Each SourceCategory object has parent GuidanceDocument, representing the authoritative document that defined the SourceCategory.
A SourceCategory object may relate to many ScholarlyArticle objects, each representing an academic article or other documentation cited in the definition of the SourceCategory.
A SourceCategory object may be reused by multiple inventories. The one-to-many relationship between an Inventory object and SourceCategory objects defines the sectoral coverage of the Inventory.

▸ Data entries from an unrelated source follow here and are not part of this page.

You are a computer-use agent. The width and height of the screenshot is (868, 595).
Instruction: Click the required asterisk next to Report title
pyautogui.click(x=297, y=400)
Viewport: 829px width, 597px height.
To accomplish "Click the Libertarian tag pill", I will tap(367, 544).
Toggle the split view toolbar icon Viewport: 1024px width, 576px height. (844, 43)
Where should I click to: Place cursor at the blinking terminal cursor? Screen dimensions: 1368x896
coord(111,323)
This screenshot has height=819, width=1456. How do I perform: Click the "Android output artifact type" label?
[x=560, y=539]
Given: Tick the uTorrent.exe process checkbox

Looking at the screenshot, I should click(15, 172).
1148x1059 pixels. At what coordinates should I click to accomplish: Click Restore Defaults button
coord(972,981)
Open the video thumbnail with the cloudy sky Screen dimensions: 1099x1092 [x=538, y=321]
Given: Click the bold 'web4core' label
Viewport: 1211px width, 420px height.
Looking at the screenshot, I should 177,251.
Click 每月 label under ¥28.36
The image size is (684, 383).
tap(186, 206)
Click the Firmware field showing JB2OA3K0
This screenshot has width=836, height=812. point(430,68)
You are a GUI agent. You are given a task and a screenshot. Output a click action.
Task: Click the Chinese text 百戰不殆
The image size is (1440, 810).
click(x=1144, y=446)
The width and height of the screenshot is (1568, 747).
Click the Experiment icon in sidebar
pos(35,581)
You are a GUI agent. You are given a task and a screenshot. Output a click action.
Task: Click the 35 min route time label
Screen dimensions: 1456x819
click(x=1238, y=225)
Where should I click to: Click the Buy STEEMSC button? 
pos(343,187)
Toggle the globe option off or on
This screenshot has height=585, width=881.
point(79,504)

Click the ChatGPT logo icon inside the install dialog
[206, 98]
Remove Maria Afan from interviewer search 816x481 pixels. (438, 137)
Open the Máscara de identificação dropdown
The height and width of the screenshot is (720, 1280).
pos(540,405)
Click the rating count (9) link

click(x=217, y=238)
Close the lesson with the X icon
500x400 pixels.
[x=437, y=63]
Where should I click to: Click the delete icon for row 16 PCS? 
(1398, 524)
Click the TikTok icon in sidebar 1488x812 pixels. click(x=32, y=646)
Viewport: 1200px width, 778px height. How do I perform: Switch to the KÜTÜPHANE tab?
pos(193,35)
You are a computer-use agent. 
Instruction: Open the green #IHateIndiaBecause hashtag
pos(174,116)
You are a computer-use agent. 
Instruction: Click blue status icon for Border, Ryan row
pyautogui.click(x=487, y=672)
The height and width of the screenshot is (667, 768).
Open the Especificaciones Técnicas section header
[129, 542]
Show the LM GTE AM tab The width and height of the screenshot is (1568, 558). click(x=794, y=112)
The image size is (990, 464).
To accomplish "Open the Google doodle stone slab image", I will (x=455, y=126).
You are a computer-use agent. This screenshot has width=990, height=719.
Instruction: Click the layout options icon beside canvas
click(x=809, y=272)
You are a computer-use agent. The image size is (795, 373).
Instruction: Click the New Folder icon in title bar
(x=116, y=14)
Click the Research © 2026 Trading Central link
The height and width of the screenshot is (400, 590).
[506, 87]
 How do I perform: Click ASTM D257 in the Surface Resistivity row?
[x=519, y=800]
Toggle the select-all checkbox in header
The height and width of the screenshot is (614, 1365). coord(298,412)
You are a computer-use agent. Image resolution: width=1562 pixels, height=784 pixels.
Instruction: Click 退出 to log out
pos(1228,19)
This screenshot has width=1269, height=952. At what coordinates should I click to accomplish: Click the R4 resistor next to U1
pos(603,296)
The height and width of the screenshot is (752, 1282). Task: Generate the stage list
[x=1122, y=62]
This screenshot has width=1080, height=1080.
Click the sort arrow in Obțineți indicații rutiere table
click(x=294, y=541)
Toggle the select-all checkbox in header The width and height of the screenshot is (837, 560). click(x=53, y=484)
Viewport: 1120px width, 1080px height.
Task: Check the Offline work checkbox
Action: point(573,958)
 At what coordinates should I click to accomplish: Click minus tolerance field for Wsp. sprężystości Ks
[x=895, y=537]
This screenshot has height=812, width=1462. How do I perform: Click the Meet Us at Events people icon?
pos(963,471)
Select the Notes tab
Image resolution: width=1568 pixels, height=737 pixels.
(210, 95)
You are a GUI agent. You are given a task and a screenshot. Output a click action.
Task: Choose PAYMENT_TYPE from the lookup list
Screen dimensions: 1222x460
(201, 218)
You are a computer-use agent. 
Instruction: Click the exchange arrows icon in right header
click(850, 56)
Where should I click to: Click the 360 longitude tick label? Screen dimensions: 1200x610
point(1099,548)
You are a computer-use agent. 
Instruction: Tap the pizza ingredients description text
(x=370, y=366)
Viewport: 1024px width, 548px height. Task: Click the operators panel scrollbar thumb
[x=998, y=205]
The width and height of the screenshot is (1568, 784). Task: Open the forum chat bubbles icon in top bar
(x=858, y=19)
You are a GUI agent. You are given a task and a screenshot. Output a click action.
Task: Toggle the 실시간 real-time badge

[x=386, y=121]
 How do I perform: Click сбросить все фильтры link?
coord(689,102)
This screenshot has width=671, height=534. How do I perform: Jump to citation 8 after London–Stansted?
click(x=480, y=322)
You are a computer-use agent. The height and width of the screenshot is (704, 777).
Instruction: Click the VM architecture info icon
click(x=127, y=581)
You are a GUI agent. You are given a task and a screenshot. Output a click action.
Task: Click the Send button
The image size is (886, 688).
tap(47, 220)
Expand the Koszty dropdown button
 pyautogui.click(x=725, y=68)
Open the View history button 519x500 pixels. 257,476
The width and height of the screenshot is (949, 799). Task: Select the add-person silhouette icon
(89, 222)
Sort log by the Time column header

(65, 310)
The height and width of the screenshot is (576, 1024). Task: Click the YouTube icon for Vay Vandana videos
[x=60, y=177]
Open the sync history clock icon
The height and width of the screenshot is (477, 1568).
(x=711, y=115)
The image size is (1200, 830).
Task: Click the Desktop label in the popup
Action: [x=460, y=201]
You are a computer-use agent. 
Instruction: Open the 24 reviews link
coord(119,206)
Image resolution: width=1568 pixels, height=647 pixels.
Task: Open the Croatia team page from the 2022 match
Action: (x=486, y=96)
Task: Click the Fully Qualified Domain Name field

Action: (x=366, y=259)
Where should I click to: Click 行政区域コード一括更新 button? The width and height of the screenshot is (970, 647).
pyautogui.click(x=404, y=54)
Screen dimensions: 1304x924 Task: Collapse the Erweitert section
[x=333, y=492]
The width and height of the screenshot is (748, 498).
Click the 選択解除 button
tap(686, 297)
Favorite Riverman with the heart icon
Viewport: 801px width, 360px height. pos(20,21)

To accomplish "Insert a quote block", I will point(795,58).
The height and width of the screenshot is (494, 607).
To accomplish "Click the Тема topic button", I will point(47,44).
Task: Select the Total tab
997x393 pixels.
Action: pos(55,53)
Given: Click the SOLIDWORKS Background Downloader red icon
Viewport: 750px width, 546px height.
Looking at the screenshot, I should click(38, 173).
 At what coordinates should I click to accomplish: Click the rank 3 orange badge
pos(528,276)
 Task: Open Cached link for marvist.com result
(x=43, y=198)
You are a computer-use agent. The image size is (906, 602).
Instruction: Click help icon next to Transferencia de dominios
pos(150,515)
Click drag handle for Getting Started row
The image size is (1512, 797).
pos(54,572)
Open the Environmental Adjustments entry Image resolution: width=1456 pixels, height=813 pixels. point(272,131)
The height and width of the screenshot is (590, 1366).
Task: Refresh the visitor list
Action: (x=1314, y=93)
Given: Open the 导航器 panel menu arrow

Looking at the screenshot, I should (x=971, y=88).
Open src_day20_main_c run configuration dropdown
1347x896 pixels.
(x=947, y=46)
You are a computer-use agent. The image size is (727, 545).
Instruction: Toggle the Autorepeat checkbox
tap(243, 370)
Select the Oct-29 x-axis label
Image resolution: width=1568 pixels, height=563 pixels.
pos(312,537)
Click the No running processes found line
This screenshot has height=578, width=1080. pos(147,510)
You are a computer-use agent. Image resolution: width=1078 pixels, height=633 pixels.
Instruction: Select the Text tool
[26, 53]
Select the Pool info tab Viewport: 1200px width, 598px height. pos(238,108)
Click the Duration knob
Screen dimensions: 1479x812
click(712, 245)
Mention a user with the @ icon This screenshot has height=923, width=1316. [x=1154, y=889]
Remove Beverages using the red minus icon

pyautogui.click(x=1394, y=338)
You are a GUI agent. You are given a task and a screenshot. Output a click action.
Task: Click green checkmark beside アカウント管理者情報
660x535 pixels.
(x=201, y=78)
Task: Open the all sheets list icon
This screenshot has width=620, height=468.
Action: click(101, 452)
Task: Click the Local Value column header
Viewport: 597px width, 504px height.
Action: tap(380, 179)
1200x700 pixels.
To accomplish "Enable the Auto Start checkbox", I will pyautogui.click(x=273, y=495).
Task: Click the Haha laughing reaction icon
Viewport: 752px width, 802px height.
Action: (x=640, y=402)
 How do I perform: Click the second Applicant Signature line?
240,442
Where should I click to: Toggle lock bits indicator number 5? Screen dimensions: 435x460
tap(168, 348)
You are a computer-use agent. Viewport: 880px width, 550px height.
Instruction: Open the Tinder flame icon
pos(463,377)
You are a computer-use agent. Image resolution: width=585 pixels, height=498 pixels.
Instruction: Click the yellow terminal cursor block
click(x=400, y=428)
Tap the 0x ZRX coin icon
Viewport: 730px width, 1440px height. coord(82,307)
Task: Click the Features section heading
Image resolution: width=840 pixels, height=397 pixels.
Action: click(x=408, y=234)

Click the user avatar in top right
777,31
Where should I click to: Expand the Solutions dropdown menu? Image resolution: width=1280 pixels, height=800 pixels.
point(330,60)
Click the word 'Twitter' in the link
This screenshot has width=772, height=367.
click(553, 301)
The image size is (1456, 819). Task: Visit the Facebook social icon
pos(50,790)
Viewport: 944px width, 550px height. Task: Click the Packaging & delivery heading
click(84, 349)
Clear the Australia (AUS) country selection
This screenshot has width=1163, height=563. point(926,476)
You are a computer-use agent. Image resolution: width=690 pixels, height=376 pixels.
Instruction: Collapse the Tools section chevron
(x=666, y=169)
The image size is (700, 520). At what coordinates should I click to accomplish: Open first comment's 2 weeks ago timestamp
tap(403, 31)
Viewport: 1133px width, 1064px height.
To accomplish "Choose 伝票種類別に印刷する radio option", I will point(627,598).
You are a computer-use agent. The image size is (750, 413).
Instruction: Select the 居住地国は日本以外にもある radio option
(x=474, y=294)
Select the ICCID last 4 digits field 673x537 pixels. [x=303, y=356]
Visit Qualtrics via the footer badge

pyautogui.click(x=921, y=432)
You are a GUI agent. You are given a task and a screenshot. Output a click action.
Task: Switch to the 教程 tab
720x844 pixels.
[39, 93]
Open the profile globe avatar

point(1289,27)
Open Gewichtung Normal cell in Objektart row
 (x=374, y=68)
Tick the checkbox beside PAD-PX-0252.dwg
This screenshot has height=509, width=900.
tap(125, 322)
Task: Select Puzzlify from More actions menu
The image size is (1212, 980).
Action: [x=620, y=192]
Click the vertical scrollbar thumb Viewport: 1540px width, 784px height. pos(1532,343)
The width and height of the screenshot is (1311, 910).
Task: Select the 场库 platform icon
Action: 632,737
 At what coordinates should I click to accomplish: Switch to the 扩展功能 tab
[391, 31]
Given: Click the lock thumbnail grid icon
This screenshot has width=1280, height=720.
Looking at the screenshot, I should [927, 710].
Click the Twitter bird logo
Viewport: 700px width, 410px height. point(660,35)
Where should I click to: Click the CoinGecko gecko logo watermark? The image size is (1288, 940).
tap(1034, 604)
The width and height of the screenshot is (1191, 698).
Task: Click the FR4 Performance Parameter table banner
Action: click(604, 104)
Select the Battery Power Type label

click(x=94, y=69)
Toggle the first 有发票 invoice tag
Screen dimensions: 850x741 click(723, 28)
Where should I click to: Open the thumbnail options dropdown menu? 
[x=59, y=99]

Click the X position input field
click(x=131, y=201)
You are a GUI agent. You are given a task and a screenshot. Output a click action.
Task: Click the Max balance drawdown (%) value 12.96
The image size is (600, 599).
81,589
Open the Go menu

A SourceCategory will relate to one or more EmissionMetric objects. A SourceCategory may relate to both atomic EmissionMetric objects, which represent emissions as reported at the most atomic grain within an Inventory, additive EmissionMetric objects, which represent total emissions within a set boundary, and/or empty EmissionMetric objects, which represent the application of a specific EstimationMethodology to SourceCategory within an Inventory without reporting the resulting emissions metric.
Like EstimationMethodology, EmissionFactor, and Fuel objects, SourceCategory objects are drawn from authoritative frameworks published by international organizations or federal environmental agencies, contain no data that is inventory specific, and may be reused by multiple inventories.
Based on the structure of its parent Framework, a SourceCategory object may have a parent SourceCategory and multiple child SourceCategory objects. For instance, the IPCC organizes source categories into a tree structure.
The SourceCategory object contains properties that describe the source category and its publication, properties that facilitate the comparison of similar source categories, and surrogate key properties that capture source categories that have been “cross-walked” by their publisher to match similar source categories published by other frameworks.
Descriptive properties include name, code, description, framework, url, parent, and level. Descriptive properties designed to facilitate comparison include sourceType and naicsCode. Surrogate key properties include canEtCode, emepCode, unIpccCode, usSccCode, and usSitModuleCode.
Researchers will be able to rely on three techniques for discovering similar SourceCategory objects published by different frameworks:
- use descriptive properties designed to facilitate comparison,
- use surrogate keys, and
- find SourceCategories that link to the same or similar EmissionMethodology and EmissionFactor objects.